Beda Nasib Ekonomi Jokowi vs SBY: Pertumbuhan Ekonomi Hingga Utang

ANTARA FOTO/Hafidz Mubarak A/hp.
Ilustrasi. Pertumbuhan ekonomi pada 2022 sebesar 5,31% merupakan yang tertinggi sejak tahun lalu.
Penulis: Abdul Azis Said
Editor: Agustiyanti
10/2/2023, 18.00 WIB

Soal pertumbuhan ekonomi, SBY mungkin lebih sukses, tetapi Jokowi lebih unggul dalam hal menurunkan masalah ketimpangan si kaya dan si miskin. Meski pertumbuhan ekonomi kuat, rasio gini pada era SBY justru naik dari 0,35 menjadi 0,41 dalam delapan tahun pertama kepemimpinannya. Sebaliknya, Jokowi menurunkan rasio gini dari 0,41 menjadi 0,38.

Bagaimana Soal Utang?

Selama delapan tahun era Jokowi, utang pemerintah meningkat hampir tiga kali lipat menjadi Rp 7.733 triliun pada akhir tahun lalu. Sebaliknya, utang di era SBY naik 52%. Utang di era Jokowi naik signifikan padahal pertumbuhan ekonominya juga tidak begitu bersinar.

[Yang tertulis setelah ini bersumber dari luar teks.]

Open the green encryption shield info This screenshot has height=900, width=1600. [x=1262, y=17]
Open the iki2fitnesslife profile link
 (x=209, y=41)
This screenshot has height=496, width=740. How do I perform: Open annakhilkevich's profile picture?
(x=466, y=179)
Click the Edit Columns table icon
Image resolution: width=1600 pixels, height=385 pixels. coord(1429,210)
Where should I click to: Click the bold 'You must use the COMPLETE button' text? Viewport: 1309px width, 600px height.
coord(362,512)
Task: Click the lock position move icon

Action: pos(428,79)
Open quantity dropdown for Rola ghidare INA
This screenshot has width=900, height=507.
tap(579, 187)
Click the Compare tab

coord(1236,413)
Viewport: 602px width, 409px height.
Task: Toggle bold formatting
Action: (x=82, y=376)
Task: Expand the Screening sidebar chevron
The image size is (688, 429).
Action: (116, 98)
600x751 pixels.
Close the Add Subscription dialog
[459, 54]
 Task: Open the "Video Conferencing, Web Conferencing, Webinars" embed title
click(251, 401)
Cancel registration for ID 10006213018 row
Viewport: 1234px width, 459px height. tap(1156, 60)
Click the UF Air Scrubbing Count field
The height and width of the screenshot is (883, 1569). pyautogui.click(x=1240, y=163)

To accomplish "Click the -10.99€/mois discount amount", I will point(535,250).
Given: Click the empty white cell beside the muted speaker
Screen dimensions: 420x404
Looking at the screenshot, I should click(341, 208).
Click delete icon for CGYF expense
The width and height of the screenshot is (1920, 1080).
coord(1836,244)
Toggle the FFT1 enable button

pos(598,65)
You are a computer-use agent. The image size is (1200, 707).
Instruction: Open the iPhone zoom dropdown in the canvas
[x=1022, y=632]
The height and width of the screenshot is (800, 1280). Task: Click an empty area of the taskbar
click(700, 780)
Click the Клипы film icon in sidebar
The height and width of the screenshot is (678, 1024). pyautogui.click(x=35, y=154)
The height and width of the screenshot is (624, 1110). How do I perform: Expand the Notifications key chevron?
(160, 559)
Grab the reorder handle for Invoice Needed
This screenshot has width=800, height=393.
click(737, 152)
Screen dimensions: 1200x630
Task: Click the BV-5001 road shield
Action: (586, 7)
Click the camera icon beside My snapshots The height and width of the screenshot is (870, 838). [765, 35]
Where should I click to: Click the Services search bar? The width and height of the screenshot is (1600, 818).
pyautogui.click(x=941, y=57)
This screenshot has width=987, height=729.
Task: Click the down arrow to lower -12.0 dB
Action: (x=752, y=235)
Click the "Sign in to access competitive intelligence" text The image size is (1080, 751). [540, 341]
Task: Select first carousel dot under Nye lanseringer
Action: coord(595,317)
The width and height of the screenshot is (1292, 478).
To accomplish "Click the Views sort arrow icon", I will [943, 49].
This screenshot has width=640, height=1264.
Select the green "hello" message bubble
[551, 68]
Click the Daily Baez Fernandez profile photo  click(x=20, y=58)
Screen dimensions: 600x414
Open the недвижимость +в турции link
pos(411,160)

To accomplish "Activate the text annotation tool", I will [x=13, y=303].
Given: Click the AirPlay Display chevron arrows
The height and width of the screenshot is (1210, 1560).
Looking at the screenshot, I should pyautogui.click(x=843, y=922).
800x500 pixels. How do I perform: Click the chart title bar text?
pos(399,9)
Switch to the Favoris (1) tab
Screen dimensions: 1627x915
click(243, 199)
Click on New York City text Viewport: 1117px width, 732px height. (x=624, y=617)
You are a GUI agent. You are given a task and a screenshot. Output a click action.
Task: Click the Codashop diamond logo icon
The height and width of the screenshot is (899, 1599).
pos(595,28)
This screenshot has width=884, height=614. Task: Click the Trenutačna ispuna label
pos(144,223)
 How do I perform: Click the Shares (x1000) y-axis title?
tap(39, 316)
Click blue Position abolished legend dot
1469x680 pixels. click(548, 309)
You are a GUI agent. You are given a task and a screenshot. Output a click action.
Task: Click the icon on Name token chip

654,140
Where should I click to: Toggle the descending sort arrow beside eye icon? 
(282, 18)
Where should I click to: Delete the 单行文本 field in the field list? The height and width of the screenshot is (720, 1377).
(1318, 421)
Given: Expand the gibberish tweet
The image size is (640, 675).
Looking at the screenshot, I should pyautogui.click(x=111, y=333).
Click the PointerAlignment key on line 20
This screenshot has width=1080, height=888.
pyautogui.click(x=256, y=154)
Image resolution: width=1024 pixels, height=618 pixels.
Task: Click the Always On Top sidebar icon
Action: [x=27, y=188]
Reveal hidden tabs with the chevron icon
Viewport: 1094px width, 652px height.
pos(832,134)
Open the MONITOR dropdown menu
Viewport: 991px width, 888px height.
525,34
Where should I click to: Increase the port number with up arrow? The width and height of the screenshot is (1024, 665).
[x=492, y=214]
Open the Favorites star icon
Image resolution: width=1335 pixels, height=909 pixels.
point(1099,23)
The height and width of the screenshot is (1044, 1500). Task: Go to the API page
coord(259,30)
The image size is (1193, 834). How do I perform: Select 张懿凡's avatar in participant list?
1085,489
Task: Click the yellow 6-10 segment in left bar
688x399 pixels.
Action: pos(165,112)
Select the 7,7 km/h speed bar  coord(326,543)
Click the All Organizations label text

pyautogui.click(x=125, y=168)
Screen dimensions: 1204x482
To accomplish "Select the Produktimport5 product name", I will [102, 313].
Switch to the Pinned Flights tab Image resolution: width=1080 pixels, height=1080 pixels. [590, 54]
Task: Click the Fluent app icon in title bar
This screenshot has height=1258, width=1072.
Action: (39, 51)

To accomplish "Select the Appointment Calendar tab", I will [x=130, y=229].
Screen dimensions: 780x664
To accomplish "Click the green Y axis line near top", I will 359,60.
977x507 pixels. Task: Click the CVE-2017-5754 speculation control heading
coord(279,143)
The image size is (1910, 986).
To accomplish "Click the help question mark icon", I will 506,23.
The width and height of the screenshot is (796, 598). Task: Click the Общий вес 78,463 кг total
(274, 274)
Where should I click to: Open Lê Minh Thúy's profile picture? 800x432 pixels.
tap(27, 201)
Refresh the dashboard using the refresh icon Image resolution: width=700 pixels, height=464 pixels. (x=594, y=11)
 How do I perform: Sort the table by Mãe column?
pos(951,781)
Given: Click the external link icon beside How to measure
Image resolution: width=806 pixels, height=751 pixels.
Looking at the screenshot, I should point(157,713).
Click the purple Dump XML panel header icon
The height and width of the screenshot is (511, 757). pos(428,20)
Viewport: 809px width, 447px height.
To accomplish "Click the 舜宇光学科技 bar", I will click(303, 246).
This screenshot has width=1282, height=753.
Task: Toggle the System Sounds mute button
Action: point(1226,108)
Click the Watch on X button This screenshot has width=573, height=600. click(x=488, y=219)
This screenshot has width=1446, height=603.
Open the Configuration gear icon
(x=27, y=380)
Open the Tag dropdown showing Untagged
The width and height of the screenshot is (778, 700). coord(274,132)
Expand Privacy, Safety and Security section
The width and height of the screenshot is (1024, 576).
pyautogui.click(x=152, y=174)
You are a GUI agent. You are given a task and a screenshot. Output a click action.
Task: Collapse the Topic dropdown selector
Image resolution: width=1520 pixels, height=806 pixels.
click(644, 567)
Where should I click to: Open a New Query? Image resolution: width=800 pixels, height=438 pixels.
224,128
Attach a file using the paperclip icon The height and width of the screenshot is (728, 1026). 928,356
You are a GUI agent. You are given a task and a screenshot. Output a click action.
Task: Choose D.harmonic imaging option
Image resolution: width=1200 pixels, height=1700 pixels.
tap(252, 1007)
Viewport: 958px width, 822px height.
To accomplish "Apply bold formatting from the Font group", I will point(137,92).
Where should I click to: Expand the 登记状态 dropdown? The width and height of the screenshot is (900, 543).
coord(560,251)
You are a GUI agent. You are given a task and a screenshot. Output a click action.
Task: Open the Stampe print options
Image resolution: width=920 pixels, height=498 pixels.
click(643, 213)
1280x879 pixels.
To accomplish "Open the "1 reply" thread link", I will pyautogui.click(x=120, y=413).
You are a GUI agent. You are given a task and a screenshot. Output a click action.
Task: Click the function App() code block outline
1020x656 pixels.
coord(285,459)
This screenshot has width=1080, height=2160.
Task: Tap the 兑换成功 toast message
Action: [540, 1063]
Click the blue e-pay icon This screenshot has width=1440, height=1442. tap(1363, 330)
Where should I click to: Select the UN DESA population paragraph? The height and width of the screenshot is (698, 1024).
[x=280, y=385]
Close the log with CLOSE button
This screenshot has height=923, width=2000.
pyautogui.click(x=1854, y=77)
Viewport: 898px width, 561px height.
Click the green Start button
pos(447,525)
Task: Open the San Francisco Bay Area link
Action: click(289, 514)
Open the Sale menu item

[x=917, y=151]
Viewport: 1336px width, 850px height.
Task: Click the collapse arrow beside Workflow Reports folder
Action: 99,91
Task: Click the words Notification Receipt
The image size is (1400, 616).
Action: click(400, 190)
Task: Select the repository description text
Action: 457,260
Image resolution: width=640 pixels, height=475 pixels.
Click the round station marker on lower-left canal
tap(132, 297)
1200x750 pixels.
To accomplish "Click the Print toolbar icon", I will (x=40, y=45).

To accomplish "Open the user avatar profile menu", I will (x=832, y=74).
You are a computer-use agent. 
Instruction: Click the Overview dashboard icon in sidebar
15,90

Namun seperti halnya pertumbuhan ekonomi, soal utang di era jokowi juga harus melihat situasi 2020. Pandemi menyebabkan utang pemerintah bertambah hampir 1.3000 triliun hanya dalam setahun. 

Hal ini tidak mengejutkan karena penerimaan negara saat tahun pertama pandemi anjlok karena ekonomi tertahan. Ini artinya setoran pajak dan sumber penerimaan negara lainnya menyusut. Sebaliknya, besarnya kebutuhan penanganan pandemi menyebabkan belanja negara membengkak dan defisit juga jauh lebih besar.

Namun, sebelum pandemi pun penarikan utang di era Jokowi memang lebih besar. Rasio utang terhadap PDB selama periode pertama SBY menyusut tajam 28,7 point presentasi menjadi 28,3% PDB. Pada era Jokowi kembali naik 5,1 poin menjadi 29,8%  PDB.

"Memang di era Jokowi utang naik lebih agresif, pendanaan utang lebih besar saat semakin besar memberikan injeksi modal ke BUMN dan pembangunan infrastruktur. Namun memang dampak utang untuk pembangunan infrastruktur ke ekonomi baru akan terasa di jangka panjang," kata Tauhid.

Meski demikian, Kementerian Keuangan berulang kali memastikan pengelolaan utang saat ini dalam batas aman. Ada beberapa kabar baik, terutama karena proporsi utang dalam bentuk mata uang lokal rupiah terus naik. sebaliknya utang mata uang asing alias valas terus menyusut.